Explanation of Responses:

(*) If the form is filed by more than one reporting person, see Instruction 5(b)(v).
(**) Intentional misstatements or omissions of facts constitute Federal Criminal Violations. See 18 U.S.C. 1001 and 15 U.S.C. 78ff(a).
(1) The Series A Cumulative Convertible Participating Preferred Stock ("Series A Preferred Stock") of Resideo Technologies, Inc. (the "Issuer") is convertible at any time at the option of the holder and has no expiration date.
(2) The Issuer may, at its option, require conversion of all (but not less than all) of the outstanding shares of Series A Preferred Stock to shares of the Issuer's common stock (the "common stock") if at any time the common stock trading price exceeds 200% of the then-effective conversion price for at least 20 out of 30 trailing trading days. The Series A Preferred Stock accrues dividends at a rate of 7.0% per annum, payable in cash or in-kind by adding the dividend to the accumulated amount of the Series A Preferred Stock, provided that, in the case of certain triggering events (including the Issuer's failure to pay dividends on the Series A Preferred Stock), the dividend rate shall become 10.0% per annum for so long as such triggering event remains in effect.

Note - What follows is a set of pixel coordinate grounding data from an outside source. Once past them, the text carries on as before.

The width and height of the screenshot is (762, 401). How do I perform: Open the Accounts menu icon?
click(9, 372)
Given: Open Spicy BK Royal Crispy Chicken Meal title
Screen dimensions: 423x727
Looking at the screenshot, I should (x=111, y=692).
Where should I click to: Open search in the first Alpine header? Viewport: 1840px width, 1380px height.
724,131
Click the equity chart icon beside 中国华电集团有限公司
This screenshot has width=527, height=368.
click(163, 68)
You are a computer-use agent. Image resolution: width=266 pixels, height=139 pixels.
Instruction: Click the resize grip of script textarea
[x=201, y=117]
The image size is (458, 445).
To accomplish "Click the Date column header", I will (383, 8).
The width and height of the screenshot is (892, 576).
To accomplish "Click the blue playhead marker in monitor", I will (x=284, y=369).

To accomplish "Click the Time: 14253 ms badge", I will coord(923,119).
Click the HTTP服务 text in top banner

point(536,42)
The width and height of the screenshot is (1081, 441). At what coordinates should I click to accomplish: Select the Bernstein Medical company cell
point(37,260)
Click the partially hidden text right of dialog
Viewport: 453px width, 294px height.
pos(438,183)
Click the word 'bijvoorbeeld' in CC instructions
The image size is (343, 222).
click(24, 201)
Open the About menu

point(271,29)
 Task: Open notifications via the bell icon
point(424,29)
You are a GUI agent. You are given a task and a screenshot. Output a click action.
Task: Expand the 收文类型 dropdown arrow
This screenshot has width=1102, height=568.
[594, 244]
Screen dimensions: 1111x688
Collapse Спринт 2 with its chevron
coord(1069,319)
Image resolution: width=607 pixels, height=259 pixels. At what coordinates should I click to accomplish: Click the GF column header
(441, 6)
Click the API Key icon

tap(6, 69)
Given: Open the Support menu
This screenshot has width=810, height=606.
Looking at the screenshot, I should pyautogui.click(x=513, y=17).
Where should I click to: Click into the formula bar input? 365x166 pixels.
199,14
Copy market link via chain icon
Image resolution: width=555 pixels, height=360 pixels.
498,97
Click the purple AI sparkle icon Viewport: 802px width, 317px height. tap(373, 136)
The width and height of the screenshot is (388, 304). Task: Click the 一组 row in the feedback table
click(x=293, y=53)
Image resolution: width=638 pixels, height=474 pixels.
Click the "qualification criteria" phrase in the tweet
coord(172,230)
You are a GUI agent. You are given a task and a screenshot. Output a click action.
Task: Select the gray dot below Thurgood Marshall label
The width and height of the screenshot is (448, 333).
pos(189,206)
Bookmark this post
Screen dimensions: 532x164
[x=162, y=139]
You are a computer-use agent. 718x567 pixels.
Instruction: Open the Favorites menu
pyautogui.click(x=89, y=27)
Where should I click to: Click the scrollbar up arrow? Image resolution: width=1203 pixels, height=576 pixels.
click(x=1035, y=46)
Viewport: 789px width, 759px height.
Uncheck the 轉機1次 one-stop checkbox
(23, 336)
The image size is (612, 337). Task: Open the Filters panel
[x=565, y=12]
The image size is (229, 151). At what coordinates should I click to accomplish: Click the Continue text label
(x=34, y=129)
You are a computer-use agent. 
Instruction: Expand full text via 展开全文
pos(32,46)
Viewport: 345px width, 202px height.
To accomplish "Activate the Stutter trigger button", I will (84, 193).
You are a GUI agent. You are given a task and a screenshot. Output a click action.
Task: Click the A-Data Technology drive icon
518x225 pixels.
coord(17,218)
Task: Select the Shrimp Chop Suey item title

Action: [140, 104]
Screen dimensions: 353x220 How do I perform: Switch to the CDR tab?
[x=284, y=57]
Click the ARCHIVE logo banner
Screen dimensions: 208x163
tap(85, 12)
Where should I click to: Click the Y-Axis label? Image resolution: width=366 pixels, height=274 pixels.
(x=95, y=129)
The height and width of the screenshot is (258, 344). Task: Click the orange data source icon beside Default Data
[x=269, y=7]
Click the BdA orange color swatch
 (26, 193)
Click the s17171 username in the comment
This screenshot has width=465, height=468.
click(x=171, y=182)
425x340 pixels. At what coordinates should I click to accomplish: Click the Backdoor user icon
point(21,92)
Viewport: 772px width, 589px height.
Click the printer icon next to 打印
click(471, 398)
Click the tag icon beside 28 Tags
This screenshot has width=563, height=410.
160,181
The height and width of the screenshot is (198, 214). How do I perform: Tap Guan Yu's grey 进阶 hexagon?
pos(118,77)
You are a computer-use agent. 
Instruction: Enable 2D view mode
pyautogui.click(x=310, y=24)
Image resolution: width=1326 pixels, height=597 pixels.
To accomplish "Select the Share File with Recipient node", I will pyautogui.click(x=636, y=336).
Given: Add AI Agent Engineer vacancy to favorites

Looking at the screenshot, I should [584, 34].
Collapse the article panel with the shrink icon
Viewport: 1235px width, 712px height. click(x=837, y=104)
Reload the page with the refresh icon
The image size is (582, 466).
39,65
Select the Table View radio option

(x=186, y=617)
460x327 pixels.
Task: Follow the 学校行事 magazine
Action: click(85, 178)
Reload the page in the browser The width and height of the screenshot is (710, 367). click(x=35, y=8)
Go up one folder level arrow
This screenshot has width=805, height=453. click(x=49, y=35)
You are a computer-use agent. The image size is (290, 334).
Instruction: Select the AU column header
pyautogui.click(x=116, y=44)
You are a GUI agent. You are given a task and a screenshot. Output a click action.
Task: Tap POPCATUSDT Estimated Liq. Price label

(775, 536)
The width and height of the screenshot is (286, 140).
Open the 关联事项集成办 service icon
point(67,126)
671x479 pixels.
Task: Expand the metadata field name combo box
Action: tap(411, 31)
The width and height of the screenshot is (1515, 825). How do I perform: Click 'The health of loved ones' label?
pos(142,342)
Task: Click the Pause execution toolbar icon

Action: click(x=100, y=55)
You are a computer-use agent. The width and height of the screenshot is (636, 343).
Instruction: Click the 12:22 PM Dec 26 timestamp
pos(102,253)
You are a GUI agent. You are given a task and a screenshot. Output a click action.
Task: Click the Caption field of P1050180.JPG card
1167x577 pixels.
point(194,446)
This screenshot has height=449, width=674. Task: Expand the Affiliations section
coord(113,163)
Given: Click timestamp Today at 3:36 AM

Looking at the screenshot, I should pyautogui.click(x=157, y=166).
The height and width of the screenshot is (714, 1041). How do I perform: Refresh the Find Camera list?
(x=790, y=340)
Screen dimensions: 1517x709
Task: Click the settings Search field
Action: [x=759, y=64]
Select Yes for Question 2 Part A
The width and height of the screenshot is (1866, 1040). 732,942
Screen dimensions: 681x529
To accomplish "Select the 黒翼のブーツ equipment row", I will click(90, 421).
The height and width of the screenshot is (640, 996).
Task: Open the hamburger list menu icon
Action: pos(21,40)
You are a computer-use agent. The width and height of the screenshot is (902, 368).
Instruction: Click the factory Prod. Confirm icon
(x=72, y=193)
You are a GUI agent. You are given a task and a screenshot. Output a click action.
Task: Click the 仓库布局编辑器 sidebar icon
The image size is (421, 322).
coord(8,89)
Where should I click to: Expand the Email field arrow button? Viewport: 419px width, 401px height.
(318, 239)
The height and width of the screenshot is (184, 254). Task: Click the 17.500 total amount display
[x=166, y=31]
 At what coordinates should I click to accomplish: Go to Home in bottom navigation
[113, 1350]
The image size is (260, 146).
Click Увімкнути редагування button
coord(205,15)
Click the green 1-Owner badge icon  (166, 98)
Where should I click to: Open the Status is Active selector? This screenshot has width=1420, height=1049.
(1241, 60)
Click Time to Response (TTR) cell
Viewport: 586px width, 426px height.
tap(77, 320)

Holders of Series A Preferred Stock are also entitled to receive certain dividends declared or paid on the common stock on an as-converted basis.
(3) CD&R Channel Holdings, L.P. ("CD&R Stockholder") directly owns 500,000 shares of Series A Preferred Stock, which are convertible into shares of the Issuer's common stock at an initial conversion price per share of $26.92, which is subject to anti-dilution adjustments, including in the event of any stock split, stock dividend, recapitalization or similar event.
(4) CD&R Investment Associates XII, Ltd. ("CD&R Holdings GP") is the general partner of CD&R Stockholder and may be deemed to beneficially own the reported securities. Investment and voting decisions with respect to the reported securities are made by majority vote of an investment committee (the "Investment Committee") of limited partners of CD&R Associates XII, L.P. ("CD&R Associates"), which may be deemed to beneficially own the reported securities. Each of CD&R Holdings GP and CD&R Associates, as well as each member of the Investment Committee, expressly disclaims beneficial ownership of the reported securities, except to the extent of their respective pecuniary interest therein.
(5) The Form 3 filed on June 24, 2024 (the "Original Filing") is being amended to report an option arrangement (the "Option") between CD&R Stockholder and a certain individual (the "Consultant") who provides consulting services to CD&R Stockholder and its affiliates, which was inadvertently omitted from the Original Filing. Pursuant to the Option, the Consultant has a right to acquire up to 1,500 shares of Series A Preferred Stock from the CD&R Stockholder at a price equal to the $1,000 per share liquidation preference, as may be adjusted from time to time pursuant to the Certificate of Designations, Preferences and Rights of Series A Cumulative Convertible Participating Preferred Stock establishing the Series A Preferred Stock. The Option does not have a stated expiration date.
Note: File three copies of this Form, one of which must be manually signed. If space is insufficient, See Instruction 6 for procedure.Potential persons who are to respond to the collection of information contained in this form are not required to respond unless the form displays a currently valid OMB number.